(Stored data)

#####

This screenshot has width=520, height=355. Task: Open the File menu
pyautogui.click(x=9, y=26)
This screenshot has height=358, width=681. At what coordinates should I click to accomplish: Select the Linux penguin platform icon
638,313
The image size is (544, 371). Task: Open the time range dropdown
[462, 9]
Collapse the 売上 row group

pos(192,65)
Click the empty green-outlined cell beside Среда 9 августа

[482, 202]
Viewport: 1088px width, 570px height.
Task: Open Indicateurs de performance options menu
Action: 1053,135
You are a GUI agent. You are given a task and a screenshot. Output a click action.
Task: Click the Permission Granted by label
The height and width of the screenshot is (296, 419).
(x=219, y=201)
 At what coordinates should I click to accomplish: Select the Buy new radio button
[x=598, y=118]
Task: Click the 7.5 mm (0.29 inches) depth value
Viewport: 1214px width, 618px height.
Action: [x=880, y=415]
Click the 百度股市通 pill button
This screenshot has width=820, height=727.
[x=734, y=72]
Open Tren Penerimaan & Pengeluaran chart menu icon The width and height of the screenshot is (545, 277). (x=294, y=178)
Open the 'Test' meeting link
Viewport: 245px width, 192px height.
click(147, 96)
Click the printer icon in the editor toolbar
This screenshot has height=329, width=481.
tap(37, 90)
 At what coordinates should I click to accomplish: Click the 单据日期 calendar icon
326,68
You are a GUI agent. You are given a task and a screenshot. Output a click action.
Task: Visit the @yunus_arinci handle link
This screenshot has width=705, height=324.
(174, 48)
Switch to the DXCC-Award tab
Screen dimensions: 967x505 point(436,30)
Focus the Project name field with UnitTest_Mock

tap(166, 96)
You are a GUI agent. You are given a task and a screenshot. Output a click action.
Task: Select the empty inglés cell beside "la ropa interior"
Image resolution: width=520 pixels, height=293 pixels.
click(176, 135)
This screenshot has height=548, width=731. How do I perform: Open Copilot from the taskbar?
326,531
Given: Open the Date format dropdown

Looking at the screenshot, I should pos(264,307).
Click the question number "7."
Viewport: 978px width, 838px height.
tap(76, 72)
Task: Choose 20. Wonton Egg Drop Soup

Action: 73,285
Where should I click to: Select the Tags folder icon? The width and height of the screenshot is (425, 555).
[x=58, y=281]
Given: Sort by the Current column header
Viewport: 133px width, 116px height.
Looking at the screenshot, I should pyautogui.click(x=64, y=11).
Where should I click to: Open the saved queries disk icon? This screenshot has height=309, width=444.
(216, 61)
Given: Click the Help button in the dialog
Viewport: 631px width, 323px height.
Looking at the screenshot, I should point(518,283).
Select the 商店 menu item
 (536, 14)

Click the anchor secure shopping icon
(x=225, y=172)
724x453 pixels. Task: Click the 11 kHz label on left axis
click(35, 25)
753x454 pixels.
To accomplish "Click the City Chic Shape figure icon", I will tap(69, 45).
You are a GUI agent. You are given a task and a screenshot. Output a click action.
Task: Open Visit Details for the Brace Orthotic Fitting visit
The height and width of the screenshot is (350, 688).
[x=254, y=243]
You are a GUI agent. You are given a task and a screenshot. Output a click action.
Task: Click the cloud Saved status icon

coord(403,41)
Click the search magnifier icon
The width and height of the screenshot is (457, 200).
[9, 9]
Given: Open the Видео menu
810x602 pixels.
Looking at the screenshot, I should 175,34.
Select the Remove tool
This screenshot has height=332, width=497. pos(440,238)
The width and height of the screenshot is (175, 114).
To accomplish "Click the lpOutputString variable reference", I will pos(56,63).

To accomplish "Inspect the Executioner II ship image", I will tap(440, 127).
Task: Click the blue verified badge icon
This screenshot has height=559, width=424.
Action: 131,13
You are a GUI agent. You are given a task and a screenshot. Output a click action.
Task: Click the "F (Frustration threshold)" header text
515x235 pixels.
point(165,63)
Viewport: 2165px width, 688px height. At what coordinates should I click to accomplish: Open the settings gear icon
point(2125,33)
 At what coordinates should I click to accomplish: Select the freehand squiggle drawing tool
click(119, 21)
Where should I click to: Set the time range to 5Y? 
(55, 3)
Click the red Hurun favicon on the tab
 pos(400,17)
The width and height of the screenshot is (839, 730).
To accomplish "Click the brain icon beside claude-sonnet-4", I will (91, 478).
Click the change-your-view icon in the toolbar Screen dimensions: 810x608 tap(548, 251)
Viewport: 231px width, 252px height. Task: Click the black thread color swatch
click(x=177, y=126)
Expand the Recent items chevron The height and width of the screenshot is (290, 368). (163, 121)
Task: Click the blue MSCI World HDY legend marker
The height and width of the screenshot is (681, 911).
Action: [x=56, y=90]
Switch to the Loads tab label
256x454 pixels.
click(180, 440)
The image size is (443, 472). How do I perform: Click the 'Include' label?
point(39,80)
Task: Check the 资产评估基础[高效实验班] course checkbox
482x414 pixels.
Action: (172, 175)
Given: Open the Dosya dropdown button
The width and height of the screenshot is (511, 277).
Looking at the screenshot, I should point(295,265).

#####

What you need to do. The data above should be copied out with complete accuracy.

Exercise result.
This screenshot has width=520, height=355. Task: Open the File menu
pyautogui.click(x=9, y=26)
This screenshot has height=358, width=681. At what coordinates should I click to accomplish: Select the Linux penguin platform icon
638,313
The image size is (544, 371). Task: Open the time range dropdown
[462, 9]
Collapse the 売上 row group

pos(192,65)
Click the empty green-outlined cell beside Среда 9 августа

[482, 202]
Viewport: 1088px width, 570px height.
Task: Open Indicateurs de performance options menu
Action: 1053,135
You are a GUI agent. You are given a task and a screenshot. Output a click action.
Task: Click the Permission Granted by label
The height and width of the screenshot is (296, 419).
(x=219, y=201)
 At what coordinates should I click to accomplish: Select the Buy new radio button
[x=598, y=118]
Task: Click the 7.5 mm (0.29 inches) depth value
Viewport: 1214px width, 618px height.
Action: [x=880, y=415]
Click the 百度股市通 pill button
This screenshot has width=820, height=727.
[x=734, y=72]
Open Tren Penerimaan & Pengeluaran chart menu icon The width and height of the screenshot is (545, 277). (x=294, y=178)
Open the 'Test' meeting link
Viewport: 245px width, 192px height.
click(147, 96)
Click the printer icon in the editor toolbar
This screenshot has height=329, width=481.
tap(37, 90)
 At what coordinates should I click to accomplish: Click the 单据日期 calendar icon
326,68
You are a GUI agent. You are given a task and a screenshot. Output a click action.
Task: Visit the @yunus_arinci handle link
This screenshot has width=705, height=324.
(174, 48)
Switch to the DXCC-Award tab
Screen dimensions: 967x505 point(436,30)
Focus the Project name field with UnitTest_Mock

tap(166, 96)
You are a GUI agent. You are given a task and a screenshot. Output a click action.
Task: Select the empty inglés cell beside "la ropa interior"
Image resolution: width=520 pixels, height=293 pixels.
click(176, 135)
This screenshot has height=548, width=731. How do I perform: Open Copilot from the taskbar?
326,531
Given: Open the Date format dropdown

Looking at the screenshot, I should pos(264,307).
Click the question number "7."
Viewport: 978px width, 838px height.
tap(76, 72)
Task: Choose 20. Wonton Egg Drop Soup

Action: 73,285
Where should I click to: Select the Tags folder icon? The width and height of the screenshot is (425, 555).
[x=58, y=281]
Given: Sort by the Current column header
Viewport: 133px width, 116px height.
Looking at the screenshot, I should pyautogui.click(x=64, y=11).
Where should I click to: Open the saved queries disk icon? This screenshot has height=309, width=444.
(216, 61)
Given: Click the Help button in the dialog
Viewport: 631px width, 323px height.
Looking at the screenshot, I should point(518,283).
Select the 商店 menu item
 (536, 14)

Click the anchor secure shopping icon
(x=225, y=172)
724x453 pixels. Task: Click the 11 kHz label on left axis
click(35, 25)
753x454 pixels.
To accomplish "Click the City Chic Shape figure icon", I will tap(69, 45).
You are a GUI agent. You are given a task and a screenshot. Output a click action.
Task: Open Visit Details for the Brace Orthotic Fitting visit
The height and width of the screenshot is (350, 688).
[x=254, y=243]
You are a GUI agent. You are given a task and a screenshot. Output a click action.
Task: Click the cloud Saved status icon

coord(403,41)
Click the search magnifier icon
The width and height of the screenshot is (457, 200).
[9, 9]
Given: Open the Видео menu
810x602 pixels.
Looking at the screenshot, I should 175,34.
Select the Remove tool
This screenshot has height=332, width=497. pos(440,238)
The width and height of the screenshot is (175, 114).
To accomplish "Click the lpOutputString variable reference", I will pos(56,63).

To accomplish "Inspect the Executioner II ship image", I will tap(440, 127).
Task: Click the blue verified badge icon
This screenshot has height=559, width=424.
Action: 131,13
You are a GUI agent. You are given a task and a screenshot. Output a click action.
Task: Click the "F (Frustration threshold)" header text
515x235 pixels.
point(165,63)
Viewport: 2165px width, 688px height. At what coordinates should I click to accomplish: Open the settings gear icon
point(2125,33)
 At what coordinates should I click to accomplish: Select the freehand squiggle drawing tool
click(119, 21)
Where should I click to: Set the time range to 5Y? 
(55, 3)
Click the red Hurun favicon on the tab
 pos(400,17)
The width and height of the screenshot is (839, 730).
To accomplish "Click the brain icon beside claude-sonnet-4", I will (91, 478).
Click the change-your-view icon in the toolbar Screen dimensions: 810x608 tap(548, 251)
Viewport: 231px width, 252px height. Task: Click the black thread color swatch
click(x=177, y=126)
Expand the Recent items chevron The height and width of the screenshot is (290, 368). (163, 121)
Task: Click the blue MSCI World HDY legend marker
The height and width of the screenshot is (681, 911).
Action: [x=56, y=90]
Switch to the Loads tab label
256x454 pixels.
click(180, 440)
The image size is (443, 472). How do I perform: Click the 'Include' label?
point(39,80)
Task: Check the 资产评估基础[高效实验班] course checkbox
482x414 pixels.
Action: (172, 175)
Given: Open the Dosya dropdown button
The width and height of the screenshot is (511, 277).
Looking at the screenshot, I should point(295,265).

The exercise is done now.